• [What you are asked to do]: Reproduce every one of the following items word for word.
.....
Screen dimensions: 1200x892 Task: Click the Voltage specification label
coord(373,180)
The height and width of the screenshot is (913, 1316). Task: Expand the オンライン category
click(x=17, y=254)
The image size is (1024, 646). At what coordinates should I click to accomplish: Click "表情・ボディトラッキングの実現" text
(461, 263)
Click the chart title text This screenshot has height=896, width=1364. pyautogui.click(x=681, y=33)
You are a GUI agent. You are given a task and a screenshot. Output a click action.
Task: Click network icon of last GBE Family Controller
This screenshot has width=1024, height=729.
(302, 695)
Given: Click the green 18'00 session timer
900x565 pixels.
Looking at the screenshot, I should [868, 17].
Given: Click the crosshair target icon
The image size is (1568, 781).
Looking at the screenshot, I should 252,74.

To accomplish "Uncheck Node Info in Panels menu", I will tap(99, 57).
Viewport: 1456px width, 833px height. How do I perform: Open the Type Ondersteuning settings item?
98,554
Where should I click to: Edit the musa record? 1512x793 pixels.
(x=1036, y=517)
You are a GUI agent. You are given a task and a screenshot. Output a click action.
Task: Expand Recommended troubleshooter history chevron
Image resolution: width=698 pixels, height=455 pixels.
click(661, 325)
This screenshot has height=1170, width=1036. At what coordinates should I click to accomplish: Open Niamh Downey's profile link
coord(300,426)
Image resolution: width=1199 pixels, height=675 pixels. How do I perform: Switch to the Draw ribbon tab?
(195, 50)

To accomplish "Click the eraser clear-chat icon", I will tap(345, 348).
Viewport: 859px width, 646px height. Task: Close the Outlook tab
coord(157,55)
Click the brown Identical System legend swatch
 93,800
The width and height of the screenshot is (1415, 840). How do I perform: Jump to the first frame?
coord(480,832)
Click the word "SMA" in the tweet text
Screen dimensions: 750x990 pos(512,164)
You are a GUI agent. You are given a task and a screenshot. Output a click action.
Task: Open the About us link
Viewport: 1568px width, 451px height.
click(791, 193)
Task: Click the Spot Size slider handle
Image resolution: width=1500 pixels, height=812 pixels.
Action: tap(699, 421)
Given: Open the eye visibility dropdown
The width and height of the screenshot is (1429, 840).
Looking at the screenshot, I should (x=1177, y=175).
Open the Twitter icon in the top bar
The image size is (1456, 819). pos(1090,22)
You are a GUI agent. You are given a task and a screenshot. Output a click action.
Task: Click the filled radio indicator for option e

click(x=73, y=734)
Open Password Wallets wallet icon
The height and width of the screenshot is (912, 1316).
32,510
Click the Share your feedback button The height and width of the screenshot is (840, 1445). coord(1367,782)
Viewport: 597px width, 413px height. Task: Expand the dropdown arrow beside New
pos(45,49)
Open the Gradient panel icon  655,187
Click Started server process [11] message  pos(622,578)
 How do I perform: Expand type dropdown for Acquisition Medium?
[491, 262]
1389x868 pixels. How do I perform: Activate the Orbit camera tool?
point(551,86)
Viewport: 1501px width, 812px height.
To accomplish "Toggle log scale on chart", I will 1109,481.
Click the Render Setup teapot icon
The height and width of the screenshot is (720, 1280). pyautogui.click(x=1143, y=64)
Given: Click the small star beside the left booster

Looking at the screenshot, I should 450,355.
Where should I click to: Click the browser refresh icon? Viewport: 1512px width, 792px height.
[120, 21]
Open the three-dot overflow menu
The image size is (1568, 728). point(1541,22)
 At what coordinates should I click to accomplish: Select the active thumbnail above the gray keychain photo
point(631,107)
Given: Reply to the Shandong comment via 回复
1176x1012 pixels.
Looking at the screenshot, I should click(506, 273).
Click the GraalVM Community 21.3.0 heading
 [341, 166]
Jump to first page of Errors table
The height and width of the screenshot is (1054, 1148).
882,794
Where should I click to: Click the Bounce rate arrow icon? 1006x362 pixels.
.....
• [Answer]:
Screen dimensions: 1200x892 Task: Click the Voltage specification label
coord(373,180)
The height and width of the screenshot is (913, 1316). Task: Expand the オンライン category
click(x=17, y=254)
The image size is (1024, 646). At what coordinates should I click to accomplish: Click "表情・ボディトラッキングの実現" text
(461, 263)
Click the chart title text This screenshot has height=896, width=1364. pyautogui.click(x=681, y=33)
You are a GUI agent. You are given a task and a screenshot. Output a click action.
Task: Click network icon of last GBE Family Controller
This screenshot has width=1024, height=729.
(302, 695)
Given: Click the green 18'00 session timer
900x565 pixels.
Looking at the screenshot, I should [868, 17].
Given: Click the crosshair target icon
The image size is (1568, 781).
Looking at the screenshot, I should 252,74.

To accomplish "Uncheck Node Info in Panels menu", I will tap(99, 57).
Viewport: 1456px width, 833px height. How do I perform: Open the Type Ondersteuning settings item?
98,554
Where should I click to: Edit the musa record? 1512x793 pixels.
(x=1036, y=517)
You are a GUI agent. You are given a task and a screenshot. Output a click action.
Task: Expand Recommended troubleshooter history chevron
Image resolution: width=698 pixels, height=455 pixels.
click(661, 325)
This screenshot has height=1170, width=1036. At what coordinates should I click to accomplish: Open Niamh Downey's profile link
coord(300,426)
Image resolution: width=1199 pixels, height=675 pixels. How do I perform: Switch to the Draw ribbon tab?
(195, 50)

To accomplish "Click the eraser clear-chat icon", I will tap(345, 348).
Viewport: 859px width, 646px height. Task: Close the Outlook tab
coord(157,55)
Click the brown Identical System legend swatch
 93,800
The width and height of the screenshot is (1415, 840). How do I perform: Jump to the first frame?
coord(480,832)
Click the word "SMA" in the tweet text
Screen dimensions: 750x990 pos(512,164)
You are a GUI agent. You are given a task and a screenshot. Output a click action.
Task: Open the About us link
Viewport: 1568px width, 451px height.
click(791, 193)
Task: Click the Spot Size slider handle
Image resolution: width=1500 pixels, height=812 pixels.
Action: tap(699, 421)
Given: Open the eye visibility dropdown
The width and height of the screenshot is (1429, 840).
Looking at the screenshot, I should (x=1177, y=175).
Open the Twitter icon in the top bar
The image size is (1456, 819). pos(1090,22)
You are a GUI agent. You are given a task and a screenshot. Output a click action.
Task: Click the filled radio indicator for option e

click(x=73, y=734)
Open Password Wallets wallet icon
The height and width of the screenshot is (912, 1316).
32,510
Click the Share your feedback button The height and width of the screenshot is (840, 1445). coord(1367,782)
Viewport: 597px width, 413px height. Task: Expand the dropdown arrow beside New
pos(45,49)
Open the Gradient panel icon  655,187
Click Started server process [11] message  pos(622,578)
 How do I perform: Expand type dropdown for Acquisition Medium?
[491, 262]
1389x868 pixels. How do I perform: Activate the Orbit camera tool?
point(551,86)
Viewport: 1501px width, 812px height.
To accomplish "Toggle log scale on chart", I will 1109,481.
Click the Render Setup teapot icon
The height and width of the screenshot is (720, 1280). pyautogui.click(x=1143, y=64)
Given: Click the small star beside the left booster

Looking at the screenshot, I should 450,355.
Where should I click to: Click the browser refresh icon? Viewport: 1512px width, 792px height.
[120, 21]
Open the three-dot overflow menu
The image size is (1568, 728). point(1541,22)
 At what coordinates should I click to accomplish: Select the active thumbnail above the gray keychain photo
point(631,107)
Given: Reply to the Shandong comment via 回复
1176x1012 pixels.
Looking at the screenshot, I should click(506, 273).
Click the GraalVM Community 21.3.0 heading
 [341, 166]
Jump to first page of Errors table
The height and width of the screenshot is (1054, 1148).
882,794
Where should I click to: Click the Bounce rate arrow icon? 1006x362 pixels.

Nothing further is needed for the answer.